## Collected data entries
####################

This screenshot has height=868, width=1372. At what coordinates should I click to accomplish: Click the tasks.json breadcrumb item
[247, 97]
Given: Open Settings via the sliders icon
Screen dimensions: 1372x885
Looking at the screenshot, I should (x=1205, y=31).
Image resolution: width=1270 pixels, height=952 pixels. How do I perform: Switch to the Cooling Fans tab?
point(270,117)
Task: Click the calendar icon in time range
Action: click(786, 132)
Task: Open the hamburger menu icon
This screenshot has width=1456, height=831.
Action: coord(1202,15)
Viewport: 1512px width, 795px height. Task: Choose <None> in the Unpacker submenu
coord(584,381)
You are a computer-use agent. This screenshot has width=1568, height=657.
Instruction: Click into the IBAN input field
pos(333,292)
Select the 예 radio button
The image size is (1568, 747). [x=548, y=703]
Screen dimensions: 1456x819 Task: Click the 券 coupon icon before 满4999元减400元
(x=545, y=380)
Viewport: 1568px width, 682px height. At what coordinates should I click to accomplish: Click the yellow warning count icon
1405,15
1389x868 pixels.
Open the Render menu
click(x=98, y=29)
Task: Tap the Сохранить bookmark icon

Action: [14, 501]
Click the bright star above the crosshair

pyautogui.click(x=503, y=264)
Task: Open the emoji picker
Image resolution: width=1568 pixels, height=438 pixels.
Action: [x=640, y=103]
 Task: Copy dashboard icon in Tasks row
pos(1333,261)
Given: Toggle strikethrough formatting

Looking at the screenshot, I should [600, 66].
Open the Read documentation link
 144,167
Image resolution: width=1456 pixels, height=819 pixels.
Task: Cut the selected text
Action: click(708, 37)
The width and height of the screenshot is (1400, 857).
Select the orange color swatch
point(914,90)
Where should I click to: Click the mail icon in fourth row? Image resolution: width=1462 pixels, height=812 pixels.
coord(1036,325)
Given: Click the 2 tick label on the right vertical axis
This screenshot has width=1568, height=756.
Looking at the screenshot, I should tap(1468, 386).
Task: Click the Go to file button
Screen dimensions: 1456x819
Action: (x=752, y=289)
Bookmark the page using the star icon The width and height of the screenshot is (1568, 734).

####################

## EXERCISE BRIEF
Copy out all of the data exactly, leaving nothing out.

## RESPONSE AREA
This screenshot has height=868, width=1372. At what coordinates should I click to accomplish: Click the tasks.json breadcrumb item
[247, 97]
Given: Open Settings via the sliders icon
Screen dimensions: 1372x885
Looking at the screenshot, I should (x=1205, y=31).
Image resolution: width=1270 pixels, height=952 pixels. How do I perform: Switch to the Cooling Fans tab?
point(270,117)
Task: Click the calendar icon in time range
Action: click(786, 132)
Task: Open the hamburger menu icon
This screenshot has width=1456, height=831.
Action: coord(1202,15)
Viewport: 1512px width, 795px height. Task: Choose <None> in the Unpacker submenu
coord(584,381)
You are a computer-use agent. This screenshot has width=1568, height=657.
Instruction: Click into the IBAN input field
pos(333,292)
Select the 예 radio button
The image size is (1568, 747). [x=548, y=703]
Screen dimensions: 1456x819 Task: Click the 券 coupon icon before 满4999元减400元
(x=545, y=380)
Viewport: 1568px width, 682px height. At what coordinates should I click to accomplish: Click the yellow warning count icon
1405,15
1389x868 pixels.
Open the Render menu
click(x=98, y=29)
Task: Tap the Сохранить bookmark icon

Action: [14, 501]
Click the bright star above the crosshair

pyautogui.click(x=503, y=264)
Task: Open the emoji picker
Image resolution: width=1568 pixels, height=438 pixels.
Action: [x=640, y=103]
 Task: Copy dashboard icon in Tasks row
pos(1333,261)
Given: Toggle strikethrough formatting

Looking at the screenshot, I should [600, 66].
Open the Read documentation link
 144,167
Image resolution: width=1456 pixels, height=819 pixels.
Task: Cut the selected text
Action: click(708, 37)
The width and height of the screenshot is (1400, 857).
Select the orange color swatch
point(914,90)
Where should I click to: Click the mail icon in fourth row? Image resolution: width=1462 pixels, height=812 pixels.
coord(1036,325)
Given: Click the 2 tick label on the right vertical axis
This screenshot has width=1568, height=756.
Looking at the screenshot, I should tap(1468, 386).
Task: Click the Go to file button
Screen dimensions: 1456x819
Action: (x=752, y=289)
Bookmark the page using the star icon The width and height of the screenshot is (1568, 734).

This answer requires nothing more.